June under the hood: the board becomes a pult, prompts evolve behind a holdout gate, logs shrink 99.5%

#ai #claude #devtools #architecture

The last two posts were about the pivot — autopilots, live connectors, the operator console. This one is about the engine room: four upgrades that shipped in the same June sprint and that you'd otherwise only discover by reading the changelog. Users keep telling us they don't read the changelog. Fair.

1. The board is now a pult, not a mirror

Until v2.64 the dev board showed you the pipeline: tasks, gates, costs.

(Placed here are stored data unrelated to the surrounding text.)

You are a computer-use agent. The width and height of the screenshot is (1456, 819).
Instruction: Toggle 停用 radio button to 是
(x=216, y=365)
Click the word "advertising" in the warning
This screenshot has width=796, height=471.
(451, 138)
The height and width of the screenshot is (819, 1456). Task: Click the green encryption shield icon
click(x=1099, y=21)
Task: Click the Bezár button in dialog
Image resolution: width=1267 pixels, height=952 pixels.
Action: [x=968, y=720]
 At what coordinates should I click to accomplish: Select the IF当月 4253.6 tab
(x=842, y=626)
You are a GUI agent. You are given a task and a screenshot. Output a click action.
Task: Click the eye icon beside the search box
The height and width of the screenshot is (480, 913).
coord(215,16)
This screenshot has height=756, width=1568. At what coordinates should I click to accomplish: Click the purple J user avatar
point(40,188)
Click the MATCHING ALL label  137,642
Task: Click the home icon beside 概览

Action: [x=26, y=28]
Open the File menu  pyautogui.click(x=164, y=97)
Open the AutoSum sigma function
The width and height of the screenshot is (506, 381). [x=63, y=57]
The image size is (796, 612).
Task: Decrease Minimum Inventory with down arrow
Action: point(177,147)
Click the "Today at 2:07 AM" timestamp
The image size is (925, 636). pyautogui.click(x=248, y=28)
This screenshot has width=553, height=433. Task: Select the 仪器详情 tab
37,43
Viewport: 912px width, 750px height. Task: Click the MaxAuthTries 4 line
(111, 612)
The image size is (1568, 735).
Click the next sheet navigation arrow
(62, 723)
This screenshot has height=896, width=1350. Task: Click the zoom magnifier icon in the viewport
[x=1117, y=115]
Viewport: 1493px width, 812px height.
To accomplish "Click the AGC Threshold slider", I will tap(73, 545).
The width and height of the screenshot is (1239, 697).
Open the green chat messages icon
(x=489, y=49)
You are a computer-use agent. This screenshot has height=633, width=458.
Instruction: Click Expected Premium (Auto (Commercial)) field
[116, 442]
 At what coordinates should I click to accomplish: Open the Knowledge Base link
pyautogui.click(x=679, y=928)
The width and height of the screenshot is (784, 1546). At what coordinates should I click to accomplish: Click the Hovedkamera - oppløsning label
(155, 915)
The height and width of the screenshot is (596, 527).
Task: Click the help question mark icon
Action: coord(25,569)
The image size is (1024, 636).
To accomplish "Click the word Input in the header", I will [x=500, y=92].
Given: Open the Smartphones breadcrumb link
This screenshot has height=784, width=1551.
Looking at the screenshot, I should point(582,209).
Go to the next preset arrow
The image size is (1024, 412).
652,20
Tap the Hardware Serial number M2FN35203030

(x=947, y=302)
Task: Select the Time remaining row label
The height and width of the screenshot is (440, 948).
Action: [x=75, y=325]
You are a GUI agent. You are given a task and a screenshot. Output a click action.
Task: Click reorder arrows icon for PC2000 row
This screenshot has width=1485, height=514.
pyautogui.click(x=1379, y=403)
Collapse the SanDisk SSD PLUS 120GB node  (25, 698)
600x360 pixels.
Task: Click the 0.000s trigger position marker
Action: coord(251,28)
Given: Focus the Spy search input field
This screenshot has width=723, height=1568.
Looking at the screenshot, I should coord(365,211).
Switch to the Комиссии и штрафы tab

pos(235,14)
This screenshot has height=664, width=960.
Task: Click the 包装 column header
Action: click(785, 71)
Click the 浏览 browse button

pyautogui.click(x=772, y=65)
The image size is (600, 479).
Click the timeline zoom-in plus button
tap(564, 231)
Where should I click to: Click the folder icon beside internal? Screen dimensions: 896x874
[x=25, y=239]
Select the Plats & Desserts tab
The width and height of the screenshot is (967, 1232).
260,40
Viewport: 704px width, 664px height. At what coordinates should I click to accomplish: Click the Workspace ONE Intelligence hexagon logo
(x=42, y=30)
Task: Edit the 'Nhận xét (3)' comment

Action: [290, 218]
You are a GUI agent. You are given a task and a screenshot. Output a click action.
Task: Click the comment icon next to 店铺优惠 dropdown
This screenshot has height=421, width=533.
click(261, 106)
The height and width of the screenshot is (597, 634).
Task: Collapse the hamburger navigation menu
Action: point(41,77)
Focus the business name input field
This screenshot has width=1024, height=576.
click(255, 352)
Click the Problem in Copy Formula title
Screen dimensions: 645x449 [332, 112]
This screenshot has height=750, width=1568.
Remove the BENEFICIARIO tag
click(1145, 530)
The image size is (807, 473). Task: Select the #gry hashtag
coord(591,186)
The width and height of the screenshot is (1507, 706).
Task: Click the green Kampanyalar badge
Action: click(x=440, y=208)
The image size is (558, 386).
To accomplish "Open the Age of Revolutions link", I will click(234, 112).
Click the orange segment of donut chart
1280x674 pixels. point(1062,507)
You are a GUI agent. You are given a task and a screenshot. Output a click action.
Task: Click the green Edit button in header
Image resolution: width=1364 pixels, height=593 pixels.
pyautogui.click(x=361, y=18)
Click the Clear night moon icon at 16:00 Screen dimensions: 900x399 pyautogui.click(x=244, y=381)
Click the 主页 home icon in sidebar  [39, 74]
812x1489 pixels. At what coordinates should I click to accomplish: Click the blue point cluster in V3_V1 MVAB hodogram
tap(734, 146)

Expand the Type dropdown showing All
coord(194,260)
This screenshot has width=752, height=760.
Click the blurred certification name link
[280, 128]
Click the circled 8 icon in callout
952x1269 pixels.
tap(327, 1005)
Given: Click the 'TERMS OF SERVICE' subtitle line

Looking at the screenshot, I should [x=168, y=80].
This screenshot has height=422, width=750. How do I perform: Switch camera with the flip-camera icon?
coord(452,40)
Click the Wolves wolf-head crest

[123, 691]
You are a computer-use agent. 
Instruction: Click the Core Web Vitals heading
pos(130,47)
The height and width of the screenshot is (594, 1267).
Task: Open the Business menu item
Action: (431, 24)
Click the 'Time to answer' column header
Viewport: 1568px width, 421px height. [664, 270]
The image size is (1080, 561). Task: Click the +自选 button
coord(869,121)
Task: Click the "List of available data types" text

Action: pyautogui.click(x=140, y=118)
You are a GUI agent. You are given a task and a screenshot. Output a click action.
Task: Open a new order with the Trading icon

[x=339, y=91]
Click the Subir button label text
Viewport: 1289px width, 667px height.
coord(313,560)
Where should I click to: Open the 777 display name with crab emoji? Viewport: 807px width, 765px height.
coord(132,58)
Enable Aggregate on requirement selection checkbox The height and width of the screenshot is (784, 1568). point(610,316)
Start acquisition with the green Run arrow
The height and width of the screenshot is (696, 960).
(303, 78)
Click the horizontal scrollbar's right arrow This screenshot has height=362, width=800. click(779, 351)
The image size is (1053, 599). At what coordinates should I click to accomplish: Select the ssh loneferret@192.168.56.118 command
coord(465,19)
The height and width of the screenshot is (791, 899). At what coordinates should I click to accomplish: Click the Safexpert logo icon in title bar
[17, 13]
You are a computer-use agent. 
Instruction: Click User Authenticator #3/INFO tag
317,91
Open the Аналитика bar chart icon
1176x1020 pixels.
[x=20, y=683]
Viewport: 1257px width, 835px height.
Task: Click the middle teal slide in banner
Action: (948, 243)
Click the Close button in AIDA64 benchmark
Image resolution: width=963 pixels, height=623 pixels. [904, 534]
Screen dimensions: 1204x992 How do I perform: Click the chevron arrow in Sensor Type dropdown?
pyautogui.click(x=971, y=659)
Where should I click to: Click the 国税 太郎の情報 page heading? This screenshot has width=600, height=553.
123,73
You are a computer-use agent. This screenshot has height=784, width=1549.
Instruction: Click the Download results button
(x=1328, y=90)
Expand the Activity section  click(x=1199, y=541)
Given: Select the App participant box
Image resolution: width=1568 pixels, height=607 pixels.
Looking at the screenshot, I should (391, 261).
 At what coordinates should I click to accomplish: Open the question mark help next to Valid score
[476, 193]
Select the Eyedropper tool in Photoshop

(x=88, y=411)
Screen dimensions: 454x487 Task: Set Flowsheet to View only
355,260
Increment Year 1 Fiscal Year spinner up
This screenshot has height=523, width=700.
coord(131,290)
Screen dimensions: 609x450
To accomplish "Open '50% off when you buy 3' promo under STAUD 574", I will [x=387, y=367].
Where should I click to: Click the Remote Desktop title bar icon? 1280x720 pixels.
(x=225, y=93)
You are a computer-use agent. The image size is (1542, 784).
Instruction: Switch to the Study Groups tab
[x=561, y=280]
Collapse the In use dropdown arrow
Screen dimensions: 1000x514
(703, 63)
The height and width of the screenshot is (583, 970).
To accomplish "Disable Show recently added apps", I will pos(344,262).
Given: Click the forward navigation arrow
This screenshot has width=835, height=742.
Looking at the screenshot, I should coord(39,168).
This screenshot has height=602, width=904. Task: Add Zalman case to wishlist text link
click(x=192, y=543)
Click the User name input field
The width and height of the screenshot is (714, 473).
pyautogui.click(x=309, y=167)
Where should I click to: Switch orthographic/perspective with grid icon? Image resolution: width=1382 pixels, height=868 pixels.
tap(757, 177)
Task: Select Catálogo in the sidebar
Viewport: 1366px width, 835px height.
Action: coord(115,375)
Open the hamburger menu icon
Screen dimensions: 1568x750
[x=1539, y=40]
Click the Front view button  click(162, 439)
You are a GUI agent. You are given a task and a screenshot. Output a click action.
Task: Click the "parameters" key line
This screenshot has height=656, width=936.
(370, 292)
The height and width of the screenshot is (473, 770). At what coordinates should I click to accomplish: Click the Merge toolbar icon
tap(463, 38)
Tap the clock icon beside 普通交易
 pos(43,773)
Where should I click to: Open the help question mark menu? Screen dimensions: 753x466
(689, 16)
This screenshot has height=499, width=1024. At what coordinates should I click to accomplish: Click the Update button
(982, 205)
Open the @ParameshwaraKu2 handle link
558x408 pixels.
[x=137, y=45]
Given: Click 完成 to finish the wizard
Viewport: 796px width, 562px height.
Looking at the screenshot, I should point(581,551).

To act on anything you went back to the terminal.

Now approving a gate (or pressing Run) spawns a Claude Code agent headlessly in the project and streams its output into the board — assistant text, tool calls, result, parsed from stream-json and pushed over SSE. There's a Run-agent panel with a prompt field and a live stream, and an Approve + ▶run button right on the gate card. Approve the plan, watch the implementation start, without touching a terminal.

Running an autonomous agent that edits files from a web page is exactly as dangerous as it sounds, so the guardrails came first:

same-origin only, and the project must live under $HOME
one run per project — a second Run gets a 409
hard timeout (SIGTERM → SIGKILL), 2000-line ring buffer, child stdin closed
permission mode defaults to acceptEdits — full autonomy is an explicit opt-in env var, never the default

Verified end-to-end with a stub binary (all four guardrails, Stop button) and a real claude run.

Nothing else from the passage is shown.